# What to work on
Reproduce the lines starting at the line containing "Click the USB key icon in header" and ending at the line containing "Action: click(728, 657)", substituting "Payment Type" for "Pay Type" and leaving everything else unchanged.

(Excerpt from a dataset)

○ ○ ○ ○ ○

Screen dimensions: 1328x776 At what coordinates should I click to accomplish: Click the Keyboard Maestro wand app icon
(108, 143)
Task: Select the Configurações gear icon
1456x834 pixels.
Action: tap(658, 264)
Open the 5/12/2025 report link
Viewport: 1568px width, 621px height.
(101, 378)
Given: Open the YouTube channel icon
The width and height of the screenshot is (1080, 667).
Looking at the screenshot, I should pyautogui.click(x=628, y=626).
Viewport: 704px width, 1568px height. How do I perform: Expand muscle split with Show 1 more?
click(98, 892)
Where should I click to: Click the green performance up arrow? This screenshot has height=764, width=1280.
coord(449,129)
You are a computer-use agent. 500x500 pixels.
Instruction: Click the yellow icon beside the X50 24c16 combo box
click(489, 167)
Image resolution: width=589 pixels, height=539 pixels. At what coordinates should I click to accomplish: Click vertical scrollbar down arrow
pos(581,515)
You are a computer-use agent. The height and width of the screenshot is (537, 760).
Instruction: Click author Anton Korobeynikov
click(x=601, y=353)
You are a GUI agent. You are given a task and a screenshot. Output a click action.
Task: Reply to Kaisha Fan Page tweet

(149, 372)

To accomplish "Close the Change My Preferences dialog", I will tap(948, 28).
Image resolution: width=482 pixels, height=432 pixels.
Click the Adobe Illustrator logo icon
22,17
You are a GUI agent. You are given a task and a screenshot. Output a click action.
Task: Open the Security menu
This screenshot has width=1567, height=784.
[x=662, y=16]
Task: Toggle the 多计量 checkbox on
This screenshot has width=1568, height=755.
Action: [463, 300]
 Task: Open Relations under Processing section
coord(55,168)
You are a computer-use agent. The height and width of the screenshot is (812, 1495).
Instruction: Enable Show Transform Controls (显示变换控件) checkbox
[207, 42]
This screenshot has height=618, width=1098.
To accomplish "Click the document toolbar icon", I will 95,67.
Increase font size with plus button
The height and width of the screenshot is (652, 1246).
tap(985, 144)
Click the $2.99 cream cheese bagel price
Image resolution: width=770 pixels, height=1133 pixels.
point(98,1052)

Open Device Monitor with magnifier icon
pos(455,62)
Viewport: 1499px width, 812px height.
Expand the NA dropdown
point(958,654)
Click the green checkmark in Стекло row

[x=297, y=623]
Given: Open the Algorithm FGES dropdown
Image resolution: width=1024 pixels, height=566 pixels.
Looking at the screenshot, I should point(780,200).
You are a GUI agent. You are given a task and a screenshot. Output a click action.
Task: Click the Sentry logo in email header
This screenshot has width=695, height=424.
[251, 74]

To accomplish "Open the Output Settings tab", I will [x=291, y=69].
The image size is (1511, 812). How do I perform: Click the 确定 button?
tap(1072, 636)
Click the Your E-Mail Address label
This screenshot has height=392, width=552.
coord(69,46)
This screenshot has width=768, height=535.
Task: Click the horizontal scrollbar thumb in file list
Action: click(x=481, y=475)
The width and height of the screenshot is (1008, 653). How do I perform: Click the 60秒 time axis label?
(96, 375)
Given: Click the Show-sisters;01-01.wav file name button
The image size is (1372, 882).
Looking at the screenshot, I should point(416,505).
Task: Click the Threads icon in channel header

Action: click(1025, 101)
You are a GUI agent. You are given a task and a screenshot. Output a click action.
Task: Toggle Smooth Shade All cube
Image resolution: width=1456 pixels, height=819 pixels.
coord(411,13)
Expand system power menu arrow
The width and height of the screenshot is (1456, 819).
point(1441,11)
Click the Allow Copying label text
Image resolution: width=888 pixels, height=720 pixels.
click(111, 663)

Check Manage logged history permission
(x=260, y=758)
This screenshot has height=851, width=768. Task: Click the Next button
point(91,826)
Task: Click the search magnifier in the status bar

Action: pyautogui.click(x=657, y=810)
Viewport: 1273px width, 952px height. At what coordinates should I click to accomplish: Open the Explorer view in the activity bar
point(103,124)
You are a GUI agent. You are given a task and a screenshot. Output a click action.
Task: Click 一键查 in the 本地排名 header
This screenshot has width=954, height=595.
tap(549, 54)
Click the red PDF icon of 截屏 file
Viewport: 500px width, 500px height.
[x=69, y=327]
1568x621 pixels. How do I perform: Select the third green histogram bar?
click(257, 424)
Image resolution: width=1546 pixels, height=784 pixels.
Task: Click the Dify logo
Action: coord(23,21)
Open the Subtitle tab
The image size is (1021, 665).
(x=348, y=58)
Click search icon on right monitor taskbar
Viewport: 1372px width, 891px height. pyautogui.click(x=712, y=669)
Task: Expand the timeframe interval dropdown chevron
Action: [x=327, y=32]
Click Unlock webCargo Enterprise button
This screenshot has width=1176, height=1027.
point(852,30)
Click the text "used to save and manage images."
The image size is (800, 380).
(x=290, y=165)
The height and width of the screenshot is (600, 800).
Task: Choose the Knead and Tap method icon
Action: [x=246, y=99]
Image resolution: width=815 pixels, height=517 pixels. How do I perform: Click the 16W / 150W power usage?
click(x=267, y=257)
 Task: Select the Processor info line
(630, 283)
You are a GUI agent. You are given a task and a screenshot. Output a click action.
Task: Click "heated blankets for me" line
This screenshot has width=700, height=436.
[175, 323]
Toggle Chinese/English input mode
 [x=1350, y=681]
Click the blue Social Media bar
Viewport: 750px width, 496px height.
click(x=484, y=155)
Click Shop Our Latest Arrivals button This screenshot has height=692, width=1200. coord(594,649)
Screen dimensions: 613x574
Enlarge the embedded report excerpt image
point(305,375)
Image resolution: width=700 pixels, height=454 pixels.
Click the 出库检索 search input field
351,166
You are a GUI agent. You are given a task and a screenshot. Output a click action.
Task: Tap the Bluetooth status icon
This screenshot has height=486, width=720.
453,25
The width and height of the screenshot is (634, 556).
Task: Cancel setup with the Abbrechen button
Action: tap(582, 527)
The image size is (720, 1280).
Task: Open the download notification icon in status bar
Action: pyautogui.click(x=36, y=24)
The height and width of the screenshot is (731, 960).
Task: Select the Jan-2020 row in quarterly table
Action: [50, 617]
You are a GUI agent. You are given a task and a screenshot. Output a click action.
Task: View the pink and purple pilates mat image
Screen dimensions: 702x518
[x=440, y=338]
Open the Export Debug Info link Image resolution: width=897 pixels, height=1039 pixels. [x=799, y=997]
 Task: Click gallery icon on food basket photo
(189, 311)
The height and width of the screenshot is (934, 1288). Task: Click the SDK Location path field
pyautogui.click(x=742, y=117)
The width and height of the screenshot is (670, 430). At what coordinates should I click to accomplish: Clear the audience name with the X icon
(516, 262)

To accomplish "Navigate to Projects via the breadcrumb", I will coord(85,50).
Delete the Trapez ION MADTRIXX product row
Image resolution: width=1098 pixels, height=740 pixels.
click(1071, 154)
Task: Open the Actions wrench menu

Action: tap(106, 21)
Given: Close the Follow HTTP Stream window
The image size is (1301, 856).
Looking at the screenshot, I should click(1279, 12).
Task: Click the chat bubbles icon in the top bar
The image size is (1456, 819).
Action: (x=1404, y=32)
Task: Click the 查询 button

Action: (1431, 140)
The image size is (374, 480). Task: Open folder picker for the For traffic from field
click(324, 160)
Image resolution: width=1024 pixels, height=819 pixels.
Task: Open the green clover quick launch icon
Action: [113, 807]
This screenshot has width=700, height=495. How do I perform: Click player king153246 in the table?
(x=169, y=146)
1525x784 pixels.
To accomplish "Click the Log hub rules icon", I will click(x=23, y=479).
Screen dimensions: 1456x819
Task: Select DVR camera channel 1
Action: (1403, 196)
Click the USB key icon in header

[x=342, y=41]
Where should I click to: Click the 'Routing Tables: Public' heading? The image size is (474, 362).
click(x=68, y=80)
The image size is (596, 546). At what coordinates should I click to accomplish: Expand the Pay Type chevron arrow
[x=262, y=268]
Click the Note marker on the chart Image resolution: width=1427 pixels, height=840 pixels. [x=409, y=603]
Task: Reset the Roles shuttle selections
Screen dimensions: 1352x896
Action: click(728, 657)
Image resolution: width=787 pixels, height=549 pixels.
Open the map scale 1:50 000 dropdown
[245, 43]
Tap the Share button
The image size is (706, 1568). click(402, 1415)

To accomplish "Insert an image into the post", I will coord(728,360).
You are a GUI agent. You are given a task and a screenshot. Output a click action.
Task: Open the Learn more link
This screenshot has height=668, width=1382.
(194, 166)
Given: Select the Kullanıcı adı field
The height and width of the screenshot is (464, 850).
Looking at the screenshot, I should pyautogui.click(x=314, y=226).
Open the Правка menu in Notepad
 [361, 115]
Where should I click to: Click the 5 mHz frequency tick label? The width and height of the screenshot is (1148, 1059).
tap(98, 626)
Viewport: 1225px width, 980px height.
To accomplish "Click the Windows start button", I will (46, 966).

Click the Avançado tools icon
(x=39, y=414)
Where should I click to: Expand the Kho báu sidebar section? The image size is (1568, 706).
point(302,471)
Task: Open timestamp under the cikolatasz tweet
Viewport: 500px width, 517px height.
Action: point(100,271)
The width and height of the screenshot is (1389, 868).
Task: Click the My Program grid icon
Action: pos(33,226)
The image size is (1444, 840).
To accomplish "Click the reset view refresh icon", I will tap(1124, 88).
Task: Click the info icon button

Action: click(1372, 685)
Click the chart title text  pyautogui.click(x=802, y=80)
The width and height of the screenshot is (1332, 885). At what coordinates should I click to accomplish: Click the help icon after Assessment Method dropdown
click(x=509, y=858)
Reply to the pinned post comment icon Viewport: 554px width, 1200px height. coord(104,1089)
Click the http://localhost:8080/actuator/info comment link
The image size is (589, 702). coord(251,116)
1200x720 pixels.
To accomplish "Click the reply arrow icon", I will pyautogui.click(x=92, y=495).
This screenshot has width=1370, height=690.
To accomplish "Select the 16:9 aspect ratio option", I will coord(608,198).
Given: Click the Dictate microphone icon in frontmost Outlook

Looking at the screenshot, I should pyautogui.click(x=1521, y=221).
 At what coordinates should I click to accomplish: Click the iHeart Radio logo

○ ○ ○ ○ ○

# Output
Click the USB key icon in header

[x=342, y=41]
Where should I click to: Click the 'Routing Tables: Public' heading? The image size is (474, 362).
click(x=68, y=80)
The image size is (596, 546). At what coordinates should I click to accomplish: Expand the Payment Type chevron arrow
[x=262, y=268]
Click the Note marker on the chart Image resolution: width=1427 pixels, height=840 pixels. [x=409, y=603]
Task: Reset the Roles shuttle selections
Screen dimensions: 1352x896
Action: click(728, 657)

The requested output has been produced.